Exercise directions: Where the string "tweet" occurs in the material below, report the whole line.

Data extract:
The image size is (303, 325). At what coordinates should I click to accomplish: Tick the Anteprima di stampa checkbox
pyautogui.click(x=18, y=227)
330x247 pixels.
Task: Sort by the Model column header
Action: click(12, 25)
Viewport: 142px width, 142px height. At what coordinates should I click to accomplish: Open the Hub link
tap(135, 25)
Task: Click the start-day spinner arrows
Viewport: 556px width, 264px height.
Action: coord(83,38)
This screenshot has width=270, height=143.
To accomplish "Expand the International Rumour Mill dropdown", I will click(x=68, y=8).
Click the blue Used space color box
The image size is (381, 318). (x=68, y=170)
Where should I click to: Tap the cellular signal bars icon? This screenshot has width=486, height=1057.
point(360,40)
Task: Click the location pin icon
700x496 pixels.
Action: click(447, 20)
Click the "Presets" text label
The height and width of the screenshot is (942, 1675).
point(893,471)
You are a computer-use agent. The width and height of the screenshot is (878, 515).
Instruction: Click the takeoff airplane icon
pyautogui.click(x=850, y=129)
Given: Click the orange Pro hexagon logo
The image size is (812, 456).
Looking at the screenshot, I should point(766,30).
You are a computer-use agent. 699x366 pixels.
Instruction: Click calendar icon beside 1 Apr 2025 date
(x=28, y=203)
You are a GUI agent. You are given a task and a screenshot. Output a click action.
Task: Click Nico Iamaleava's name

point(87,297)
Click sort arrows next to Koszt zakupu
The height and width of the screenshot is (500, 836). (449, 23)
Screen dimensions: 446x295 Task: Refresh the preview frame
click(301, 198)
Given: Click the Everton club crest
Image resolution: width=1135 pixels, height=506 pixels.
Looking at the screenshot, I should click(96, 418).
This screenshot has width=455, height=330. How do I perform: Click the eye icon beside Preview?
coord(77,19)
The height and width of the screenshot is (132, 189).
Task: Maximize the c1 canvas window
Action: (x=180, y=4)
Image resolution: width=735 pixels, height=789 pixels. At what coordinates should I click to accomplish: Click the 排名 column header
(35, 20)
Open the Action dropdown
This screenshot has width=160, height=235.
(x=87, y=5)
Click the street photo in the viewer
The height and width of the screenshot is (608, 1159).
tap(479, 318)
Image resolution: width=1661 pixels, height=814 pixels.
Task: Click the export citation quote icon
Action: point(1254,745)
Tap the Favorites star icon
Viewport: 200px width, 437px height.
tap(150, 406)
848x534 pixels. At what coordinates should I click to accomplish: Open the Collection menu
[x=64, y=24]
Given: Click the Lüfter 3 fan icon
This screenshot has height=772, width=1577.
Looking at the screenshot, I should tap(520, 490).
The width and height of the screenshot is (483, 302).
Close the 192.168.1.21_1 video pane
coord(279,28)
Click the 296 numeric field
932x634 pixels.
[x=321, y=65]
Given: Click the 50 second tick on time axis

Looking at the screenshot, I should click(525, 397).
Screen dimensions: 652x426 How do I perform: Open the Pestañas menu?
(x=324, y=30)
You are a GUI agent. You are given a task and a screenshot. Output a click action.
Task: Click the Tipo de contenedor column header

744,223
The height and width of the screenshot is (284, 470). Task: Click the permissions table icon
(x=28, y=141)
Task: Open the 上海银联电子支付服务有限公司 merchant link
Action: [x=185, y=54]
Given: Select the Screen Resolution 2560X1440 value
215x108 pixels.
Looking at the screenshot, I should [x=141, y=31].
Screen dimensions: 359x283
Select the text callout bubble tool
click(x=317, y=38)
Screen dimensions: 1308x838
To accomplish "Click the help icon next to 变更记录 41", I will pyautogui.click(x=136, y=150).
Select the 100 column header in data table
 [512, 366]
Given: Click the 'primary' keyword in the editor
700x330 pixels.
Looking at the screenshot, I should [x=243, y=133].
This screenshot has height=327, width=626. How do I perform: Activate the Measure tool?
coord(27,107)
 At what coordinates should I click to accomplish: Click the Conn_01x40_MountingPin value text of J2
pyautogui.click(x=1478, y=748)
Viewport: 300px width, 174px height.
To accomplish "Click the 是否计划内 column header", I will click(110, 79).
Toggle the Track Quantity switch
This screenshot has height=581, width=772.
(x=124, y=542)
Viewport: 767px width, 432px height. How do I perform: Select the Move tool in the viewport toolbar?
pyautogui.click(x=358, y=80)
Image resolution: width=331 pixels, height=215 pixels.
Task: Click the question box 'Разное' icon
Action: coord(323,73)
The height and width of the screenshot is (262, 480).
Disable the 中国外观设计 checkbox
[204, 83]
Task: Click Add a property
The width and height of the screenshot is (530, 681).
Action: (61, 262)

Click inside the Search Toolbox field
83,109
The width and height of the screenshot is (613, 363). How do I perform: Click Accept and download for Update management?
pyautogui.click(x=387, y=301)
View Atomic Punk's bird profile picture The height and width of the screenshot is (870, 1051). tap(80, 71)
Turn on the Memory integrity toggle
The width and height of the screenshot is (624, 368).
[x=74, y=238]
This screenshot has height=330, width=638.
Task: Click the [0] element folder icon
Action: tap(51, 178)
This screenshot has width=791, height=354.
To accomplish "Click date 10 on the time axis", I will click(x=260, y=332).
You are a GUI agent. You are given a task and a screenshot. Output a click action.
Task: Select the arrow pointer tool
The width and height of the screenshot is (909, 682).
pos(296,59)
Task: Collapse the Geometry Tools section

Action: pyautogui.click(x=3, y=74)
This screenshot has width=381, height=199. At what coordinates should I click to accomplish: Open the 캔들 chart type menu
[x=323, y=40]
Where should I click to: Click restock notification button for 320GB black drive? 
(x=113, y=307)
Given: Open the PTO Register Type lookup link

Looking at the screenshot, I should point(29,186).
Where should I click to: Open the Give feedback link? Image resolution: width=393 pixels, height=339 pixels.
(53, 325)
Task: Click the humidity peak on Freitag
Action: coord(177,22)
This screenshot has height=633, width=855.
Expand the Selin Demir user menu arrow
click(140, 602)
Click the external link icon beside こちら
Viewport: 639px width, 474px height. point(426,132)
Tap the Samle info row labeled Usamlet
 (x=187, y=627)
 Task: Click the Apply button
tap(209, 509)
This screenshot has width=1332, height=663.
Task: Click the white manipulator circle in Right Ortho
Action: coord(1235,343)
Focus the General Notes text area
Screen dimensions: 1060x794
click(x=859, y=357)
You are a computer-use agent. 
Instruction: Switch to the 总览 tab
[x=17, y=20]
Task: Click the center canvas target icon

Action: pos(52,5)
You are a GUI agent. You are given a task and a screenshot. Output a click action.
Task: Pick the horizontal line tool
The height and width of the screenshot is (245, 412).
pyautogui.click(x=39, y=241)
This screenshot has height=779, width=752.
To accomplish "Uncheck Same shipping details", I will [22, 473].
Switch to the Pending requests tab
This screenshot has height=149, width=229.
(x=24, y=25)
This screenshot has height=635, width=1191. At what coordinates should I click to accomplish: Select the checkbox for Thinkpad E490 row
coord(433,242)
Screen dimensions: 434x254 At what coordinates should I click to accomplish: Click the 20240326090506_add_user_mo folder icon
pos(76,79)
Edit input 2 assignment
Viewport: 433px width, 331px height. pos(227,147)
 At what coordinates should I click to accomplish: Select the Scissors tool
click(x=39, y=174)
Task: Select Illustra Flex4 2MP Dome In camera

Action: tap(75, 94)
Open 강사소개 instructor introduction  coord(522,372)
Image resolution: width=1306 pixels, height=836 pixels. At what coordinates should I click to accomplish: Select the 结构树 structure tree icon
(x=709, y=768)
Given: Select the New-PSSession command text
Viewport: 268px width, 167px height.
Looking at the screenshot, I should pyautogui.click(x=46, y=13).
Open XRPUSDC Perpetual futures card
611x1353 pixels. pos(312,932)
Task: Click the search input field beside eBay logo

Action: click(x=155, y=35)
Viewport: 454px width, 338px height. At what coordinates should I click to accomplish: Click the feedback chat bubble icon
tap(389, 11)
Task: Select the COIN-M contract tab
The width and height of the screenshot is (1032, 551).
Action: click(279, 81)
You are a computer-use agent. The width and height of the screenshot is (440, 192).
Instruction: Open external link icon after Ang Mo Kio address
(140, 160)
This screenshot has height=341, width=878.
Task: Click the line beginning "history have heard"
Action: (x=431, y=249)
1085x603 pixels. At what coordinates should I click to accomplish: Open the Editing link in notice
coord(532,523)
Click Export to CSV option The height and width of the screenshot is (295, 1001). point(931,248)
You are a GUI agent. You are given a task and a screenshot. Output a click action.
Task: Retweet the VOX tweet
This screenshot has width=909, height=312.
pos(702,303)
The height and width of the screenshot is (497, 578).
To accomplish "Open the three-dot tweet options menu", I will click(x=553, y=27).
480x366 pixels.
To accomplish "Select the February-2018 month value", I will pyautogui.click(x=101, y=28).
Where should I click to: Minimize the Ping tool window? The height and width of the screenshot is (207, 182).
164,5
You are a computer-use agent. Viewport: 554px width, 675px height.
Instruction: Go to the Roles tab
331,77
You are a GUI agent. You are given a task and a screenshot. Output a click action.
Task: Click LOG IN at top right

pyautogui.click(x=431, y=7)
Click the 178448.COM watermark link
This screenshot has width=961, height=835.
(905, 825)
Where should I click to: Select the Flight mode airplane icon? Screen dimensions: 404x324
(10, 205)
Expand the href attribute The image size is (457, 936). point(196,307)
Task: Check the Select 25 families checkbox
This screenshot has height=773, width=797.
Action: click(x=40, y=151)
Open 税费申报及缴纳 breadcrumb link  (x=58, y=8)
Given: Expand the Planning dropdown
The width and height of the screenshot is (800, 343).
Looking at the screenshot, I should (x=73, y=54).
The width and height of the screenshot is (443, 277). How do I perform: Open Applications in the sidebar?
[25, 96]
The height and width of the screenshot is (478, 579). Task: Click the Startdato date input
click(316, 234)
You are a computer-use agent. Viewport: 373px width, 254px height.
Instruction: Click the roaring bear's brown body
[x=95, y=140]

Task answer:
Task: Retweet the VOX tweet
To accomplish "Open the three-dot tweet options menu", I will click(x=553, y=27).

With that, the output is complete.